A 2019 Government Executive report, citing an earlier TIGTA audit, illustrated the pattern: in fiscal year 2017, the IRS identified 1,250 employees who were delinquent on their taxes, but took disciplinary action in only 90 cases. More than 700 of those delinquent workers held tax-enforcement positions. Management commonly accepted excuses such as forgetting to include certain income or unfamiliarity with tax software.
Tax noncompliance among federal employees extends well beyond the IRS. A May 2026 TIGTA report found that more than 571,000 current and retired federal employees had outstanding tax obligations totaling approximately $6.3 billion as of fiscal year 2024. That represented a 32 percent increase in unpaid balances and a 43 percent increase in the number of delinquent employees compared to fiscal year 2021. The federal civilian employee delinquency rate rose from 4.9 percent to 6.9 percent over that period.
TIGTA also identified approximately 50,000 federal civilian employees who failed to file a tax return for two or more consecutive years between fiscal years 2021 and 2024. Among the most extreme cases, 122 federal employees had eight or more years of unfiled returns; as of October 2025, none had been assigned to IRS Criminal Investigation for potential prosecution. TIGTA referred those 122 cases to the IRS in December 2025 for review under IRC Section 7203, the willful-failure-to-file statute.

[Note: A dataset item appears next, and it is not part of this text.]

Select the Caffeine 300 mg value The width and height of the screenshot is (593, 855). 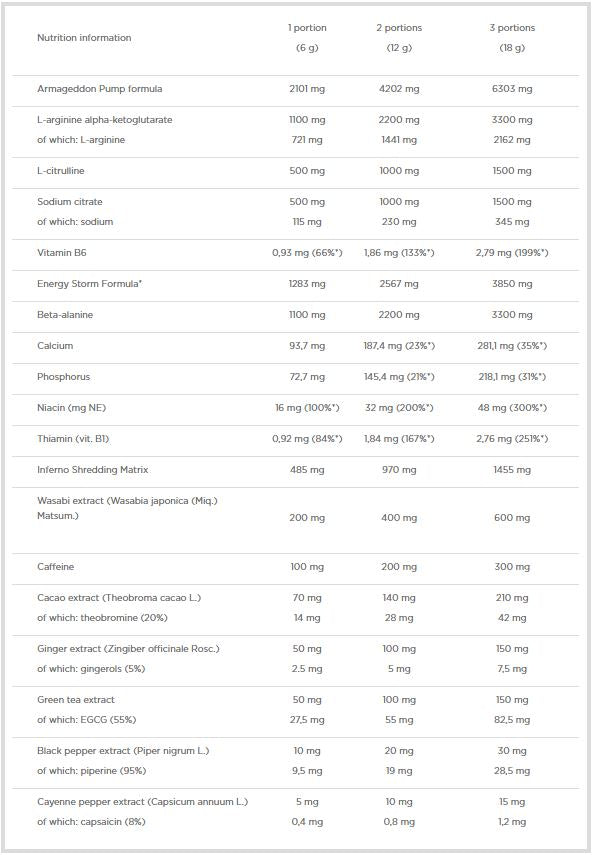[512, 567]
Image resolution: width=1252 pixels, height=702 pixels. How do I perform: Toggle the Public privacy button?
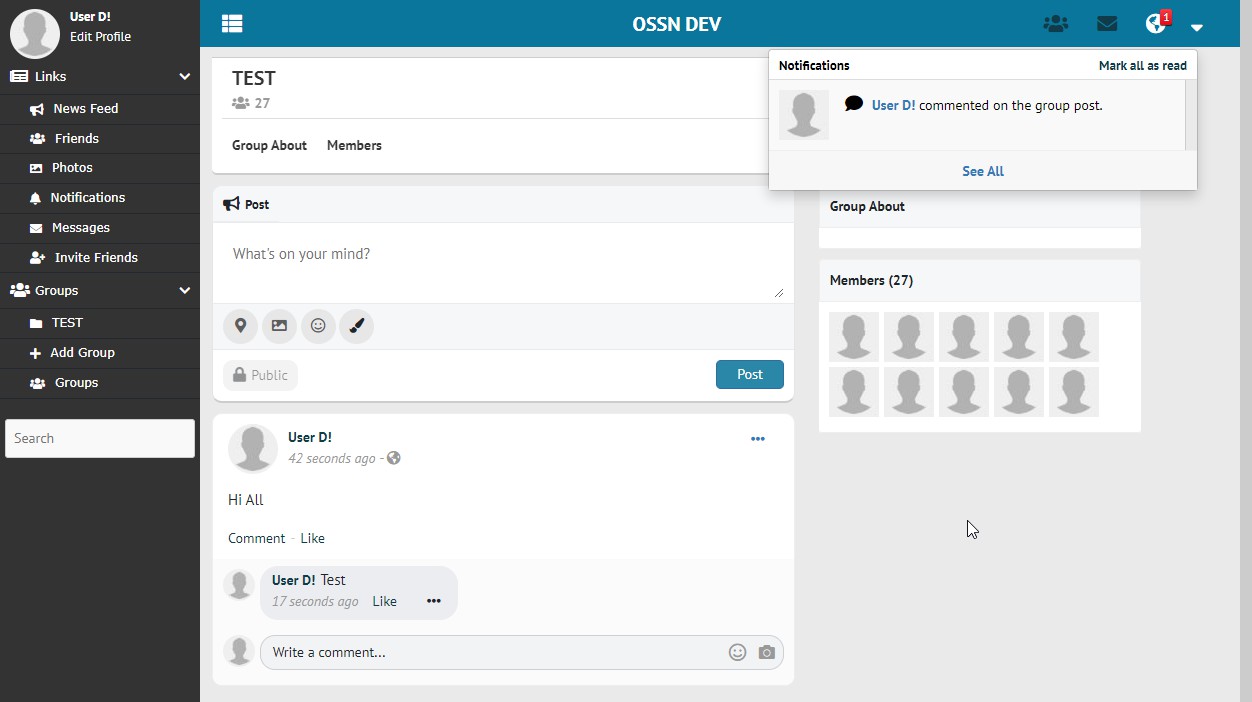[260, 375]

The IRS tracks this population through the Federal Employee/Retiree Delinquency Initiative, a program established in 1993 that uses payroll and pension data to flag noncompliant federal workers. FERDI authorizes automated collection actions, including a 15 percent continuous levy on federal payments through the Federal Payment Levy Program. In mid-2025, the IRS mailed approximately 427,000 notices to delinquent federal employees and retirees encouraging them to resolve their debts voluntarily.
A significant structural barrier limits enforcement: IRC Section 6103 prohibits the IRS from sharing individual tax return information with other federal agencies outside the Treasury Department. That means most agencies cannot independently verify whether their employees are tax compliant or take personnel action based on that status. TIGTA has recommended legislative changes to allow limited information-sharing, and Senator Chuck Grassley has pressed the IRS on the issue in multiple rounds of correspondence, requesting detailed data on FERDI collections and questioning why enforcement remains lax.
The gap between the legal mandate and its enforcement has prompted legislative action. Senator Joni Ernst introduced the Audit the IRS Act, first as S. 4826 in July 2024 and again in April 2025, with Senator Marsha Blackburn as a cosponsor. The bill would require annual audits of IRS employee tax compliance and mandate the termination of any agent who is not current on their taxes. Ernst cited audit findings that more than 5,800 IRS and contractor employees owed nearly $50 million in overdue taxes, with over 2,000 employees still owing more than $12 million as of late 2024.
Meanwhile, the IRS’s own capacity to police the problem has been under pressure. Between January and July 2025, the staff dedicated to working FERDI inventory was cut in half, from 242 employees to 121. Whether Congress ultimately passes new enforcement legislation or the IRS strengthens its internal processes, the underlying tension is unlikely to disappear: the agency tasked with collecting America’s taxes will always face unique public expectations that its own people pay what they owe.